Aujourd’hui mes enfants sont malades. La mère juive a vu
leurs visages blafards, a entendu leur toux caverneuse et a décidé de les
garder avec elle. La mère indigne a pourtant pointé du doigt le fait qu’ils
n’avaient pas de fièvre et qu’elle se les était déjà coltinés toute la journée
la veille. Pourtant, elle n’a pas gagné cette fois.
Elle se venge en ce moment, en tapant ces lignes alors
qu’elle a mis les enfants devant la télé. Tout en essayant d’envoyer balader la
mère juive qui crie de loin que c’est l’heure du déjeuner. Ca sera Mc Do pour
la peine !
Vaste aventure que la maternité ! Voilà qui m'angoisse un chouia à l'idée d'essayer (et pourtant l'envie y est!) Enfin, tant que les deux mères se laissent cohabiter, je pense que tout devrait bien se passer ;) L'équilibre, toujours l'équilibre !
RépondreSupprimerMince, j'espère ne pas t'avoir fait peur avec ce texte! ;-)
RépondreSupprimerComment on peut être opposé au mariage à leur âge?

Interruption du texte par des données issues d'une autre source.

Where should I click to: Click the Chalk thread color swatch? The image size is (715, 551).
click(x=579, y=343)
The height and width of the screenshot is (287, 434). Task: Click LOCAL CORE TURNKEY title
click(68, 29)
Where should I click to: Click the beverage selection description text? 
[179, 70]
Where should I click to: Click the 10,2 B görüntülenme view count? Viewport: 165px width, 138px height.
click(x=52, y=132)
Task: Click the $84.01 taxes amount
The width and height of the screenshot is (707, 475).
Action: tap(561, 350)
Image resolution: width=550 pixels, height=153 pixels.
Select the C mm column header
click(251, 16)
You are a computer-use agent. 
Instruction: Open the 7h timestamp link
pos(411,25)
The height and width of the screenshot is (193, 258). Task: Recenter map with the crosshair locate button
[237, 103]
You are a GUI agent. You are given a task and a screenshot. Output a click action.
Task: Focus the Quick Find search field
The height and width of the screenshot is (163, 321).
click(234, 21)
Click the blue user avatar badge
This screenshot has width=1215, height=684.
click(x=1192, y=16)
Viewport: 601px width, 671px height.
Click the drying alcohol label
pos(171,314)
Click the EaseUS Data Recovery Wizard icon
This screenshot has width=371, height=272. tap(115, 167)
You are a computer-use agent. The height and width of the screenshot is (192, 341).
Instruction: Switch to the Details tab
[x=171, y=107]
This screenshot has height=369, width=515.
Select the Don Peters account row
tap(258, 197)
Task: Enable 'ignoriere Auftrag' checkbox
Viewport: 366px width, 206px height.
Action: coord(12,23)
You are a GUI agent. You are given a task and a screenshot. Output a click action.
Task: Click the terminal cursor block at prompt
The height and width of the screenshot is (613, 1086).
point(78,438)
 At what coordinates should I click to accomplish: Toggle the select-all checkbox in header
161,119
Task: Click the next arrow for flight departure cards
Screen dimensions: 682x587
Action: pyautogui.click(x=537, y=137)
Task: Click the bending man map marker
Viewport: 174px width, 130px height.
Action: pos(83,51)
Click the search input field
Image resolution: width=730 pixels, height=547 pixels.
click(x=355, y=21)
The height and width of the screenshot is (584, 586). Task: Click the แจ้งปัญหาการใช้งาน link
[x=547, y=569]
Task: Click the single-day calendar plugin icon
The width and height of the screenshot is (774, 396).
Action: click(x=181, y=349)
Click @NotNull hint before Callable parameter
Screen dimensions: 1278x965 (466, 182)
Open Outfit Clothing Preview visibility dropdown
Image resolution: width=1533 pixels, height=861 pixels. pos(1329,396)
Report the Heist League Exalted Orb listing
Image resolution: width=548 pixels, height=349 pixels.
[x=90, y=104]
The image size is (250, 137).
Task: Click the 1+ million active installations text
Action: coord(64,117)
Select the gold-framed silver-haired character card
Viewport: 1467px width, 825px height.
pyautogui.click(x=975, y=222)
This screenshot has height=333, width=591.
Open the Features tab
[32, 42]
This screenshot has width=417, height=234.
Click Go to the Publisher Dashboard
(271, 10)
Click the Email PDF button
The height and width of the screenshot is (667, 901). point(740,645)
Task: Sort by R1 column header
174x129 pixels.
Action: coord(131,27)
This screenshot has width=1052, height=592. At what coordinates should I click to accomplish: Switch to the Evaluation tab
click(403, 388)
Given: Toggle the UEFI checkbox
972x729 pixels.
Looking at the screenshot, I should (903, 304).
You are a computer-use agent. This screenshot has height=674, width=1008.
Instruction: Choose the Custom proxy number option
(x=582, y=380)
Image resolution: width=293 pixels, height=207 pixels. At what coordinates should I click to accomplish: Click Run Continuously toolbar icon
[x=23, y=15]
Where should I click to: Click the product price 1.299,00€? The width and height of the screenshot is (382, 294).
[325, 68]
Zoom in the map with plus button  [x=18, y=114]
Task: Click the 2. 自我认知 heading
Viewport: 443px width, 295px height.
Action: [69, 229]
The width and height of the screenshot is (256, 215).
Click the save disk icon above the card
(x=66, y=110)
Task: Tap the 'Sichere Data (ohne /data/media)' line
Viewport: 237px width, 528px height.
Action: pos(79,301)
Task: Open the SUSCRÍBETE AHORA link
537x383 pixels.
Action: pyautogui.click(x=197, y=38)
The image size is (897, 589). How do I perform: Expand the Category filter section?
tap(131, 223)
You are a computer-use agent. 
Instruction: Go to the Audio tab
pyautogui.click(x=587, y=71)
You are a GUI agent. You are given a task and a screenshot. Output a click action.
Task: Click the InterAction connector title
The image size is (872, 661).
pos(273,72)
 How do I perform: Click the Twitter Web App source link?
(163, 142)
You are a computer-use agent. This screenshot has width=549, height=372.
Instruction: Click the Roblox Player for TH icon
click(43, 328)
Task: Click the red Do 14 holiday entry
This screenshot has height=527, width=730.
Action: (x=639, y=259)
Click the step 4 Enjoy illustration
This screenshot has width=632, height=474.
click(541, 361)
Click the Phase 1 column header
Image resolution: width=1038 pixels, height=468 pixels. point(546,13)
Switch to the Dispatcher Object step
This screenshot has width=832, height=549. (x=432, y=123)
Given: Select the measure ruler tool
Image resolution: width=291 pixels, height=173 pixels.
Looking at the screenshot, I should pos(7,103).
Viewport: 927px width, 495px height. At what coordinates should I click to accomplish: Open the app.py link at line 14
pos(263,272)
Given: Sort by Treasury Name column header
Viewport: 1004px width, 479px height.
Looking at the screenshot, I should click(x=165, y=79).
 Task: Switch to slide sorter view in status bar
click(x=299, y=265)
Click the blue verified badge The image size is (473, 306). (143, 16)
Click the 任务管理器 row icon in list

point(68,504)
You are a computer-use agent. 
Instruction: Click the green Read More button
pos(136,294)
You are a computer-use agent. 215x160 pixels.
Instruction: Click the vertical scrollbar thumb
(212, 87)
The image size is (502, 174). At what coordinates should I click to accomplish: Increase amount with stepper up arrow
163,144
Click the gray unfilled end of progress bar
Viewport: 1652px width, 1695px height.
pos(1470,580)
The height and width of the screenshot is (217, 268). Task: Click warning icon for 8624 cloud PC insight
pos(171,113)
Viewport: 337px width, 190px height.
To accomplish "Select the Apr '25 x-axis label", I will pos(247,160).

RépondreSupprimerEn fait, c'est surtout ma fille qui répète sans cesse qu'elle ne veut pas se marier, j'ai l'impression qu'elle a été traumatisée par les contes de fées! Mon fils pense qu'il ne trouvera personne!
RépondreSupprimerOh Sophie, je te jure que j'ai hurlé de rire en lisant ce post. Mais alors, je l'ai même lu à mon mari... je suis aussi schizophrène que toi je te l'ai dit. Mais j'adore ce double jeu. Merci merci merci pour ce doux moment de folie passagère... très cool. Y’en a plus des comme ca?
RépondreSupprimerCe billet me fait penser au roman "Le lait noir" de la romancière Elif Shafak qui raconte à merveille les difficultés de concilier le métier d'écrivain avec la maternité, et toutes les petites femmes qui cohabitent dans sa tête : Miss Cynique Intello, miss Ego Ambition, miss Intelligence pratique, Dame Derviche, Maman Gâteau et Miss Satin Volupté...
RépondreSupprimerAh je ne connaissais pas ce roman mais ta description m'a donné envie de le lire!